BEGIN THE DATA

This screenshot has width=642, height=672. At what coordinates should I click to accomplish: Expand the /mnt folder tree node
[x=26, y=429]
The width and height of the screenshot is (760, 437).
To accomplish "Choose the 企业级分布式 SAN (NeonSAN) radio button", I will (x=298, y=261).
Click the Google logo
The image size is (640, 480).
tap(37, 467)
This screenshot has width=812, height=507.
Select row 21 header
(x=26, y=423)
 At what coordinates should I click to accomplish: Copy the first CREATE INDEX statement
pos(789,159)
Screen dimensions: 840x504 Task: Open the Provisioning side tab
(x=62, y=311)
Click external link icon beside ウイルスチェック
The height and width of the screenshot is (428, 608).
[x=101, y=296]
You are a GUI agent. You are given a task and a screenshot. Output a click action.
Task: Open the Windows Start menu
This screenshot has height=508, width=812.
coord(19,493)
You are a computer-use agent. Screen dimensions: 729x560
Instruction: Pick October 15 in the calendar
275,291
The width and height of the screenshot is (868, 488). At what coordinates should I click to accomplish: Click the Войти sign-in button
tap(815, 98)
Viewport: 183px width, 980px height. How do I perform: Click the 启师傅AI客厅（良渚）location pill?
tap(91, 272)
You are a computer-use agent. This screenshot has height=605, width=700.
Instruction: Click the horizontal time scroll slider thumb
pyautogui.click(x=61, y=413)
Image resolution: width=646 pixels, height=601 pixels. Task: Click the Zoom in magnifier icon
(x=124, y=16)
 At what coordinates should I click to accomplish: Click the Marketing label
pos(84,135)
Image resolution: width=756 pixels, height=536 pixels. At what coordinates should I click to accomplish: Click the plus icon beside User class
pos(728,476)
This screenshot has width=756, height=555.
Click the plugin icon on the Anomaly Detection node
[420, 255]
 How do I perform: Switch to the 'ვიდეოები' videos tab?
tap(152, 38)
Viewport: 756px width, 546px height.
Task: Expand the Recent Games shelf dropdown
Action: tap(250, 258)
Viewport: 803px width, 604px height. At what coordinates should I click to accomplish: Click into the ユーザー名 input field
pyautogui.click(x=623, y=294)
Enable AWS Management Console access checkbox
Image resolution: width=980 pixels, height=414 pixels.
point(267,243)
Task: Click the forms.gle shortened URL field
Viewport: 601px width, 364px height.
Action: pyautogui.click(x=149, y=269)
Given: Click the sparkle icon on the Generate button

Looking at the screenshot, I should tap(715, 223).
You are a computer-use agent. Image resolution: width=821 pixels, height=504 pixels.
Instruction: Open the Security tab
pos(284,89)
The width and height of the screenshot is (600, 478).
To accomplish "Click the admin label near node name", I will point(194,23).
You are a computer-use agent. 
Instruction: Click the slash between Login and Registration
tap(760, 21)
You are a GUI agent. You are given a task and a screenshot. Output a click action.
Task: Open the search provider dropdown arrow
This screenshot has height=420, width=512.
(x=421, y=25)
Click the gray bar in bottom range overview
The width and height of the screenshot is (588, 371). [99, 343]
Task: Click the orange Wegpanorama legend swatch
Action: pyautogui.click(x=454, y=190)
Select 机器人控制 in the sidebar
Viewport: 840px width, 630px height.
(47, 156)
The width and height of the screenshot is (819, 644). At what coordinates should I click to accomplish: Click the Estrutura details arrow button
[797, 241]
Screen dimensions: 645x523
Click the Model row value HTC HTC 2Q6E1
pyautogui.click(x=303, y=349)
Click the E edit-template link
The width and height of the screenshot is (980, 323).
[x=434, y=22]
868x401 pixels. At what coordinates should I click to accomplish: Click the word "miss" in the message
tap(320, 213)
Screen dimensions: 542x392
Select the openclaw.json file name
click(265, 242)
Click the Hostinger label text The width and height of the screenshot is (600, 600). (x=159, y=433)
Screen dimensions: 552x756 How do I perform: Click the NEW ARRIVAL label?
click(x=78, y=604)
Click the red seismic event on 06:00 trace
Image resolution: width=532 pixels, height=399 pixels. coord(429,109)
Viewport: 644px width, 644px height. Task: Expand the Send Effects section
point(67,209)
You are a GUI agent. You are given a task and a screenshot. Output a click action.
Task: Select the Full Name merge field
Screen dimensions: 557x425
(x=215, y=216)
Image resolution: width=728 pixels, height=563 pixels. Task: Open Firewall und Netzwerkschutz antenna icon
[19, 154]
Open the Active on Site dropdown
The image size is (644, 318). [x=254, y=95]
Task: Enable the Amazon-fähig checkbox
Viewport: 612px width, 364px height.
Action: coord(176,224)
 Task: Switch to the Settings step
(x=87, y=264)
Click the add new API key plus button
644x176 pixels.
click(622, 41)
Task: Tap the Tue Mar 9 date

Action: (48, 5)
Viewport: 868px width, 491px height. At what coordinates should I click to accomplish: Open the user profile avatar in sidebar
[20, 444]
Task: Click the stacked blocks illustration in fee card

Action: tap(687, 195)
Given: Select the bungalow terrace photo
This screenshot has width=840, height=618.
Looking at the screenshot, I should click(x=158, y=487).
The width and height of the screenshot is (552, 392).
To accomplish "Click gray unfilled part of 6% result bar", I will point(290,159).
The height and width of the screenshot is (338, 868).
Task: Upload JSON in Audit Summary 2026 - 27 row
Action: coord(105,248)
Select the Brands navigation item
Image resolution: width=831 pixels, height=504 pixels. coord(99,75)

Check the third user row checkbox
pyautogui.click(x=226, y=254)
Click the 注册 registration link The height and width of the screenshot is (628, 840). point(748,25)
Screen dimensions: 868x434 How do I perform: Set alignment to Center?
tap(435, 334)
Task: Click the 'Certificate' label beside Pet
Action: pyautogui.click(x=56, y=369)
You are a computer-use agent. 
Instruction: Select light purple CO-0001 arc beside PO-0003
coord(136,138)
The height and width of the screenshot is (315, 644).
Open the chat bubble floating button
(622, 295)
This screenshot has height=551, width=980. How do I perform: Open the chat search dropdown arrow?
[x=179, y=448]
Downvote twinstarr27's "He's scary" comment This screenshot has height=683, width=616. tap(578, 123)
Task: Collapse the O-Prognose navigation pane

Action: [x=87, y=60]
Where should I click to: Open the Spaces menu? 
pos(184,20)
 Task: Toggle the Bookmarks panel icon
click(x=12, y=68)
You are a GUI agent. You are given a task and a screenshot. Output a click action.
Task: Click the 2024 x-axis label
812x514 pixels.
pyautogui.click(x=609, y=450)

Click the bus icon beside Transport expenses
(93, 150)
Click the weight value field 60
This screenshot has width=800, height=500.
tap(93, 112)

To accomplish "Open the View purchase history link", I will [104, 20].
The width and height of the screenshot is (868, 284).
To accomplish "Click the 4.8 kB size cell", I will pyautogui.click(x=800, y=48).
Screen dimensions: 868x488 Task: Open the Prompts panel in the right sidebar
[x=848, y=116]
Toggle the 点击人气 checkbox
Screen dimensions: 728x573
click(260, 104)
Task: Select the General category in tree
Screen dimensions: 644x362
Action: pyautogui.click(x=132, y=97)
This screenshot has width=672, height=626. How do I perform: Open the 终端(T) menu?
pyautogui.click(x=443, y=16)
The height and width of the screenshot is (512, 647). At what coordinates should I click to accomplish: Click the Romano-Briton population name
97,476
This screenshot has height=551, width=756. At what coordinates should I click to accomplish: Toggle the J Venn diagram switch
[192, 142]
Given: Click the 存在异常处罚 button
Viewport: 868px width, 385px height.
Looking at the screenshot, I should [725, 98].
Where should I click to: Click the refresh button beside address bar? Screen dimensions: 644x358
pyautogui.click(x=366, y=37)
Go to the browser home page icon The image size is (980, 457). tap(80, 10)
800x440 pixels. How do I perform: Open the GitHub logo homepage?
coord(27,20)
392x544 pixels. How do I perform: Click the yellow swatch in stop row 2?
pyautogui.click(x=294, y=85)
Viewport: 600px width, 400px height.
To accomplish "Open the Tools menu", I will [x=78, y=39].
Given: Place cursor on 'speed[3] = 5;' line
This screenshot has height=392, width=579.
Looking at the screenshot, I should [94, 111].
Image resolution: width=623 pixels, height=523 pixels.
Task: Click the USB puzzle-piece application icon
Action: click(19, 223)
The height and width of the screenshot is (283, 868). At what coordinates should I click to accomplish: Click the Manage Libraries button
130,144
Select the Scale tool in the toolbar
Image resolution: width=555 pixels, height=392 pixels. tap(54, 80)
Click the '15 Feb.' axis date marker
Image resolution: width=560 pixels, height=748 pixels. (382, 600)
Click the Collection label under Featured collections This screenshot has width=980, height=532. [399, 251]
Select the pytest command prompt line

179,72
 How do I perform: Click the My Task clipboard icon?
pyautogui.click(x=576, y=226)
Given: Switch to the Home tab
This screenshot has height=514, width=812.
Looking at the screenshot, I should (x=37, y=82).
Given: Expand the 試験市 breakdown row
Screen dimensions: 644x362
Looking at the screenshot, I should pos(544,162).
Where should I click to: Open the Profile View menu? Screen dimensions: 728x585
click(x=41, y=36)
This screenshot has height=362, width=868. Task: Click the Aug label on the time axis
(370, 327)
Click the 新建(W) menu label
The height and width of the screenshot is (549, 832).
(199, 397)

END THE DATA

WHAT YOU WILL DO:
Across the data above, how many lines include the word "computer"? Give only the count.

TASK OUTPUT:
5